▶ _PASSAGE TO READ_:
-=-=-=-=-
Urbit is a peer-to-peer computing platform that reimagines the idea of an operating system from the ground up. Hacking Urbit apps is also very, very fun. I want to show you why Urbit is a really interesting hacker playground by just picking an Urbit app and finding a bug in it. Just be careful, once you fall into this rabbithole you won’t want to climb back out into the normal old internet.
Let’s go!
What even is Urbit?
Simply, it’s a virtual machine that can communicate directly with other Urbit VM’s with full end-to-end encryption. It accomplishes this with a bunch of mindblowing ideas that you can read about in the Urbit docs. The best way to learn about Urbit is to just go to https://tlon.io/ and get started for free with your very own planet. But if you want a general intro to the idea, you can watch this: https://www.youtube.com/watch?v=M04AKTCDavc.
It’s decentralized nature, and the unique design decisions of the Urbit OS, make it fun to work on and play with. But Urbit is more than tech. It’s an aesthetic (the “calm computing vibe” typified by images such as those below), and most preciously, a community.
-=-=-=-=-
▶ _DATA_:
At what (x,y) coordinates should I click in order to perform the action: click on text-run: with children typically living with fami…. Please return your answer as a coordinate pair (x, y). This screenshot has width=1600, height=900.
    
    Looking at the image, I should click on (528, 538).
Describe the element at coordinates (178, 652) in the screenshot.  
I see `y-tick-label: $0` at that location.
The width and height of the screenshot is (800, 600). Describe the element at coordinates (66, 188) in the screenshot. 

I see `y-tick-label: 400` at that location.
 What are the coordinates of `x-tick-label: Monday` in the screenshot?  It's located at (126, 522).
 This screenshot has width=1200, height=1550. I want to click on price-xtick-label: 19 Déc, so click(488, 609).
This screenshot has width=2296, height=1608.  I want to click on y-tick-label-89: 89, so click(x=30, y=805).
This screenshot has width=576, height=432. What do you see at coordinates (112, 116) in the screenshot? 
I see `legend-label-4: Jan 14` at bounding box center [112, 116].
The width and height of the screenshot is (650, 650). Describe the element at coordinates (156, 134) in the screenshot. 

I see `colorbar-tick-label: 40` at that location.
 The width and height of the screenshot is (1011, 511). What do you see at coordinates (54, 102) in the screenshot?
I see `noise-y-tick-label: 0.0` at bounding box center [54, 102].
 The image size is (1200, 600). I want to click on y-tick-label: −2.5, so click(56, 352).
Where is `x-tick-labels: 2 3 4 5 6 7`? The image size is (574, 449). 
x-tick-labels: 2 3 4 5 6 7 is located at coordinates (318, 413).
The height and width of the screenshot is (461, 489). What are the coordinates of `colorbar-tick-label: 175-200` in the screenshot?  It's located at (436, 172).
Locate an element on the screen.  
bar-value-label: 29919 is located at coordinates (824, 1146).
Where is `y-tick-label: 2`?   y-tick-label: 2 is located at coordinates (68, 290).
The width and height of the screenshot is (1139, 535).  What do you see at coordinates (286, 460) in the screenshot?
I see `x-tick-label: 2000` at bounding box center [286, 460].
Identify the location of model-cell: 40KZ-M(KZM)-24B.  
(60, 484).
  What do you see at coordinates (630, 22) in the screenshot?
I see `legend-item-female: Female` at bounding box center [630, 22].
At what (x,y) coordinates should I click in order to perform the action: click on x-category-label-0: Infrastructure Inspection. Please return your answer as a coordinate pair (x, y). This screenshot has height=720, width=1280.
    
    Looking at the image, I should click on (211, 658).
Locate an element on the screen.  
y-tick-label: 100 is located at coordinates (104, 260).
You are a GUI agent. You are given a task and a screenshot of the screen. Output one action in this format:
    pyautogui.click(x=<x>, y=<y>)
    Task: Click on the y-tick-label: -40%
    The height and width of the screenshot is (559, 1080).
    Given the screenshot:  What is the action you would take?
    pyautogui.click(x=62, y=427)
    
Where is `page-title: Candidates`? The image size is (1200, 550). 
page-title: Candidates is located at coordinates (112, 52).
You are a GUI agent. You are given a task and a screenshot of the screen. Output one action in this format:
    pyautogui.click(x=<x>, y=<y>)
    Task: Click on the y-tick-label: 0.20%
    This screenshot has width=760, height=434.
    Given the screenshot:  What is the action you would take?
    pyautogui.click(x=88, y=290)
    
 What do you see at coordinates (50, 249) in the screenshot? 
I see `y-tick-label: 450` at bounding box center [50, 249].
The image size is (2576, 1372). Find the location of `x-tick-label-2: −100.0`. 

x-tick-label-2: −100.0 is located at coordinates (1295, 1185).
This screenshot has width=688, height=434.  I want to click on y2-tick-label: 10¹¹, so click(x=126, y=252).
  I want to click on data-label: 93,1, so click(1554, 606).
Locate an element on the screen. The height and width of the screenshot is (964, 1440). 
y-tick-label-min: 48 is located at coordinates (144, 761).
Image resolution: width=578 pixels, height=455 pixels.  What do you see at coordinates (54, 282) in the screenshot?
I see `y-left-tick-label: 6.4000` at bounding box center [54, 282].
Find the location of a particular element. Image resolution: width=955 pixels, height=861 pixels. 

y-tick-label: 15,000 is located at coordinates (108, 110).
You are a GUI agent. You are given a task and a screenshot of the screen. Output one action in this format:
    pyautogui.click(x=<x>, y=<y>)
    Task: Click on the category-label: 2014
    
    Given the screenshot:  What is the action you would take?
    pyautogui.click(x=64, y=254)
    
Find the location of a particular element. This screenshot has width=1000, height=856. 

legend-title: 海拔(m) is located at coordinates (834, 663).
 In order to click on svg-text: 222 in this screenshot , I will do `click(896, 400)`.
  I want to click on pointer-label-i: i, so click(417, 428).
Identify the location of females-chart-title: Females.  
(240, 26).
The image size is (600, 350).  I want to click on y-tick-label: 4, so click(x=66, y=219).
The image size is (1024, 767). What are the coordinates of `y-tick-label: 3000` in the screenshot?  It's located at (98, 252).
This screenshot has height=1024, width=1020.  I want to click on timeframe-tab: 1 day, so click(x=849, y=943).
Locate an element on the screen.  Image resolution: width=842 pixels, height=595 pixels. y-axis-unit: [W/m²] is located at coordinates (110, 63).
-=-=-=-=-
▶ _WORK ITEM 1_: According to the Urbit passage, what is the best way to learn about Urbit?
▶ _WORK ITEM 2_: Extract the portion of the Urbit passage starting with "Urbit is a peer-to-peer" and going on through "watch this: https://www.youtube.com/watch?v=M04AKTCDavc.", copied word for word.

▶ _EXERCISE OUTPUT 1_: Go to https://tlon.io/ and get started for free with your very own planet.

▶ _EXERCISE OUTPUT 2_:
Urbit is a peer-to-peer computing platform that reimagines the idea of an operating system from the ground up. Hacking Urbit apps is also very, very fun. I want to show you why Urbit is a really interesting hacker playground by just picking an Urbit app and finding a bug in it. Just be careful, once you fall into this rabbithole you won’t want to climb back out into the normal old internet.
Let’s go!
What even is Urbit?
Simply, it’s a virtual machine that can communicate directly with other Urbit VM’s with full end-to-end encryption. It accomplishes this with a bunch of mindblowing ideas that you can read about in the Urbit docs. The best way to learn about Urbit is to just go to https://tlon.io/ and get started for free with your very own planet. But if you want a general intro to the idea, you can watch this: https://www.youtube.com/watch?v=M04AKTCDavc.